• _BRIEF_:
Please find every line in the rows below that contains the word "agent", and copy each of those lines in full.

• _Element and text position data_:
* * * * * * *

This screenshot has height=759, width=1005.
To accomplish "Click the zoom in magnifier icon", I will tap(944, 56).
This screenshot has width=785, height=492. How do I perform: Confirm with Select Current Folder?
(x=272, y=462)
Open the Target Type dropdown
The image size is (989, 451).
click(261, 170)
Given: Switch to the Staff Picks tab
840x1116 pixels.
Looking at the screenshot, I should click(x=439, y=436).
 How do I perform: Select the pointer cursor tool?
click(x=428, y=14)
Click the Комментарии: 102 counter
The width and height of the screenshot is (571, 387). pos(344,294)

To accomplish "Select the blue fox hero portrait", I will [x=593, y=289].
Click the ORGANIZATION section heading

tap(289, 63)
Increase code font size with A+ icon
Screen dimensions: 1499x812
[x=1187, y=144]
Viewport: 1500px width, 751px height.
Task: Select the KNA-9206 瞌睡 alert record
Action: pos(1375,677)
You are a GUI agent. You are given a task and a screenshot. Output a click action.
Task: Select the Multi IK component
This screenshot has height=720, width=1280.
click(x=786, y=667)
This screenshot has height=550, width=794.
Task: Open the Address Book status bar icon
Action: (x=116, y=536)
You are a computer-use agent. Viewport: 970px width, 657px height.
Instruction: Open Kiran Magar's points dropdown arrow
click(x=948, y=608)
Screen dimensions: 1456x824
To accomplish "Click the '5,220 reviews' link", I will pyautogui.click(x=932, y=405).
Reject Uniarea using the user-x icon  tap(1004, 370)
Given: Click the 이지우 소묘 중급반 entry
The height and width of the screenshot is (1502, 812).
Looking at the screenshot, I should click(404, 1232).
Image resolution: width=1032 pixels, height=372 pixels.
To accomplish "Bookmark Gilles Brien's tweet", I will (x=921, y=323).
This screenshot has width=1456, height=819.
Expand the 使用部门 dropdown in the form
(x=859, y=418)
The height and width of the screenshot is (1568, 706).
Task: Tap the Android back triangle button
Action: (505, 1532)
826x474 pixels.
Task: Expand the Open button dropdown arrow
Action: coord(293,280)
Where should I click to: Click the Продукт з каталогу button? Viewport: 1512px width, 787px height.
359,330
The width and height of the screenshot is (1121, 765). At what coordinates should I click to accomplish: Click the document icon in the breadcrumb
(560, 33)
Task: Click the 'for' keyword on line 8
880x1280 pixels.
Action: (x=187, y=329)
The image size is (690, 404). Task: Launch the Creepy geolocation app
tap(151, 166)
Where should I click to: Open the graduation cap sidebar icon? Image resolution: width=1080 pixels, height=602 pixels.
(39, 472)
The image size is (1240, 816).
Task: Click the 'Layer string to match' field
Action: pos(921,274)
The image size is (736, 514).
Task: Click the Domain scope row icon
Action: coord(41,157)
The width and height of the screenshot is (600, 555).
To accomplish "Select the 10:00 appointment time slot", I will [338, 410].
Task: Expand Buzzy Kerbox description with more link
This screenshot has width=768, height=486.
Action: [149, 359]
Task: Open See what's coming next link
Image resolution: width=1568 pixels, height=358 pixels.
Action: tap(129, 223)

* * * * * * *

• _FULL SOLUTION_:
You are a GUI agent. You are given a task and a screenshot. Output a click action.
You are a computer-use agent. Viewport: 970px width, 657px height.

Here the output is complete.